(RECORDS FOR THIS EXERCISE)

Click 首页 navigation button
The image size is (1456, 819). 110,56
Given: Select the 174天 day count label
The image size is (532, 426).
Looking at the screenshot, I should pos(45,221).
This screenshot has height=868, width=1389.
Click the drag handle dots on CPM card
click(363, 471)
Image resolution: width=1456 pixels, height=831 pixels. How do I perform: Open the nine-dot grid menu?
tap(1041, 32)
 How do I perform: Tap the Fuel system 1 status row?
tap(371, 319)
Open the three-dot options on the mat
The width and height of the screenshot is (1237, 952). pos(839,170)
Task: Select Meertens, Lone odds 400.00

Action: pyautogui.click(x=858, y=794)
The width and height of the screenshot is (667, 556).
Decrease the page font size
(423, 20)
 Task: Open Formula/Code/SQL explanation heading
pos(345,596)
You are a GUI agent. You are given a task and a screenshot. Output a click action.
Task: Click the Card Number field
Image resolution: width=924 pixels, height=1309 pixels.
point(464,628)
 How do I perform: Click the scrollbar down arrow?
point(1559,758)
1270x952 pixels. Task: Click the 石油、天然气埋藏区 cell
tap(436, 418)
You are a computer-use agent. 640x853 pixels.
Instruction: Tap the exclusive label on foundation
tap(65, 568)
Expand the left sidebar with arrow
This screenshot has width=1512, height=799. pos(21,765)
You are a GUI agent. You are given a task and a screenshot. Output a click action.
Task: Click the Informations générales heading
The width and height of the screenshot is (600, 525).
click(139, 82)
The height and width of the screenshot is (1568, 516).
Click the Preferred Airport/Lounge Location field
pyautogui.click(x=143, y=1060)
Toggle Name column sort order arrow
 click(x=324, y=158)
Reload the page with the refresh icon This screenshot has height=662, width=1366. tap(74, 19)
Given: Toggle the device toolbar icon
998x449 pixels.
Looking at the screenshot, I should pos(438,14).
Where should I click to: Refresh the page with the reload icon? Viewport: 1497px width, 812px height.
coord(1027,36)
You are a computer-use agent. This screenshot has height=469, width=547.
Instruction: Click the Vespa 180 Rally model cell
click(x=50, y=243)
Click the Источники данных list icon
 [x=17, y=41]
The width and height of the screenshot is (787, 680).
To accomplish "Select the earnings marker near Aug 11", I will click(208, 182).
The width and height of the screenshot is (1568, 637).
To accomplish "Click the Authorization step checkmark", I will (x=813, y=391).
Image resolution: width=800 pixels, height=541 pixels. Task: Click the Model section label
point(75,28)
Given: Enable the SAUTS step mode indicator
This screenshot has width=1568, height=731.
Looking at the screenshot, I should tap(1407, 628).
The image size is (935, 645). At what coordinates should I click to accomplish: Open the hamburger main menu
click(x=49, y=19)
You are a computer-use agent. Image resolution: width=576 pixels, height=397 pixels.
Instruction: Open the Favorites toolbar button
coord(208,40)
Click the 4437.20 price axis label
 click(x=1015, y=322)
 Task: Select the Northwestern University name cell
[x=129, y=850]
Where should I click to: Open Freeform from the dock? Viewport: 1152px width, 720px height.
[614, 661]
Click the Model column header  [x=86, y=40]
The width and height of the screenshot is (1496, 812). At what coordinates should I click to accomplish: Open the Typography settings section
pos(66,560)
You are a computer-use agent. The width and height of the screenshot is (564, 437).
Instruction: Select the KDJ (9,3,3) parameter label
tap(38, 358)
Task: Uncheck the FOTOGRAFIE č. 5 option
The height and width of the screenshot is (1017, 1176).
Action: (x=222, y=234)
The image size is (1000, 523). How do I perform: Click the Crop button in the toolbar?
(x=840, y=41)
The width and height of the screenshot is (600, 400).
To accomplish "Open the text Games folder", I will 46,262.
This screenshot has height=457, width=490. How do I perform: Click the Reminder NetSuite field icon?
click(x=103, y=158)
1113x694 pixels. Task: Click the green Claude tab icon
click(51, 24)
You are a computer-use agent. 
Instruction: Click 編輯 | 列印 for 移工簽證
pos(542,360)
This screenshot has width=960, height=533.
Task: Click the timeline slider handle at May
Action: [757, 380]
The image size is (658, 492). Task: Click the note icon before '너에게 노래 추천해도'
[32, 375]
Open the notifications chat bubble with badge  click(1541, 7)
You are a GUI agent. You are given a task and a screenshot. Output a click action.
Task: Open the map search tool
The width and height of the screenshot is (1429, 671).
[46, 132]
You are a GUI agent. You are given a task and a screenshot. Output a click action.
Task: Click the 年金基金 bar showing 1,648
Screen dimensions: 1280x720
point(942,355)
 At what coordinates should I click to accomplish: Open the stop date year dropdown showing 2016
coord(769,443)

(End RECORDS FOR THIS EXERCISE)

> _INSTRUCTIONS FOR THE TASK_
Please return the full set of records exactly as given above.

> _SOLUTION TO THIS EXERCISE_
Click 首页 navigation button
The image size is (1456, 819). 110,56
Given: Select the 174天 day count label
The image size is (532, 426).
Looking at the screenshot, I should pos(45,221).
This screenshot has height=868, width=1389.
Click the drag handle dots on CPM card
click(363, 471)
Image resolution: width=1456 pixels, height=831 pixels. How do I perform: Open the nine-dot grid menu?
tap(1041, 32)
 How do I perform: Tap the Fuel system 1 status row?
tap(371, 319)
Open the three-dot options on the mat
The width and height of the screenshot is (1237, 952). pos(839,170)
Task: Select Meertens, Lone odds 400.00

Action: pyautogui.click(x=858, y=794)
The width and height of the screenshot is (667, 556).
Decrease the page font size
(423, 20)
 Task: Open Formula/Code/SQL explanation heading
pos(345,596)
You are a GUI agent. You are given a task and a screenshot. Output a click action.
Task: Click the Card Number field
Image resolution: width=924 pixels, height=1309 pixels.
point(464,628)
 How do I perform: Click the scrollbar down arrow?
point(1559,758)
1270x952 pixels. Task: Click the 石油、天然气埋藏区 cell
tap(436, 418)
You are a computer-use agent. 640x853 pixels.
Instruction: Tap the exclusive label on foundation
tap(65, 568)
Expand the left sidebar with arrow
This screenshot has width=1512, height=799. pos(21,765)
You are a GUI agent. You are given a task and a screenshot. Output a click action.
Task: Click the Informations générales heading
The width and height of the screenshot is (600, 525).
click(139, 82)
The height and width of the screenshot is (1568, 516).
Click the Preferred Airport/Lounge Location field
pyautogui.click(x=143, y=1060)
Toggle Name column sort order arrow
 click(x=324, y=158)
Reload the page with the refresh icon This screenshot has height=662, width=1366. tap(74, 19)
Given: Toggle the device toolbar icon
998x449 pixels.
Looking at the screenshot, I should pos(438,14).
Where should I click to: Refresh the page with the reload icon? Viewport: 1497px width, 812px height.
coord(1027,36)
You are a computer-use agent. This screenshot has height=469, width=547.
Instruction: Click the Vespa 180 Rally model cell
click(x=50, y=243)
Click the Источники данных list icon
 [x=17, y=41]
The width and height of the screenshot is (787, 680).
To accomplish "Select the earnings marker near Aug 11", I will click(208, 182).
The width and height of the screenshot is (1568, 637).
To accomplish "Click the Authorization step checkmark", I will (x=813, y=391).
Image resolution: width=800 pixels, height=541 pixels. Task: Click the Model section label
point(75,28)
Given: Enable the SAUTS step mode indicator
This screenshot has width=1568, height=731.
Looking at the screenshot, I should tap(1407, 628).
The image size is (935, 645). At what coordinates should I click to accomplish: Open the hamburger main menu
click(x=49, y=19)
You are a computer-use agent. Image resolution: width=576 pixels, height=397 pixels.
Instruction: Open the Favorites toolbar button
coord(208,40)
Click the 4437.20 price axis label
 click(x=1015, y=322)
 Task: Select the Northwestern University name cell
[x=129, y=850]
Where should I click to: Open Freeform from the dock? Viewport: 1152px width, 720px height.
[614, 661]
Click the Model column header  [x=86, y=40]
The width and height of the screenshot is (1496, 812). At what coordinates should I click to accomplish: Open the Typography settings section
pos(66,560)
You are a computer-use agent. The width and height of the screenshot is (564, 437).
Instruction: Select the KDJ (9,3,3) parameter label
tap(38, 358)
Task: Uncheck the FOTOGRAFIE č. 5 option
The height and width of the screenshot is (1017, 1176).
Action: (x=222, y=234)
The image size is (1000, 523). How do I perform: Click the Crop button in the toolbar?
(x=840, y=41)
The width and height of the screenshot is (600, 400).
To accomplish "Open the text Games folder", I will 46,262.
This screenshot has height=457, width=490. How do I perform: Click the Reminder NetSuite field icon?
click(x=103, y=158)
1113x694 pixels. Task: Click the green Claude tab icon
click(51, 24)
You are a computer-use agent. 
Instruction: Click 編輯 | 列印 for 移工簽證
pos(542,360)
This screenshot has width=960, height=533.
Task: Click the timeline slider handle at May
Action: [757, 380]
The image size is (658, 492). Task: Click the note icon before '너에게 노래 추천해도'
[32, 375]
Open the notifications chat bubble with badge  click(1541, 7)
You are a GUI agent. You are given a task and a screenshot. Output a click action.
Task: Open the map search tool
The width and height of the screenshot is (1429, 671).
[46, 132]
You are a GUI agent. You are given a task and a screenshot. Output a click action.
Task: Click the 年金基金 bar showing 1,648
Screen dimensions: 1280x720
point(942,355)
 At what coordinates should I click to accomplish: Open the stop date year dropdown showing 2016
coord(769,443)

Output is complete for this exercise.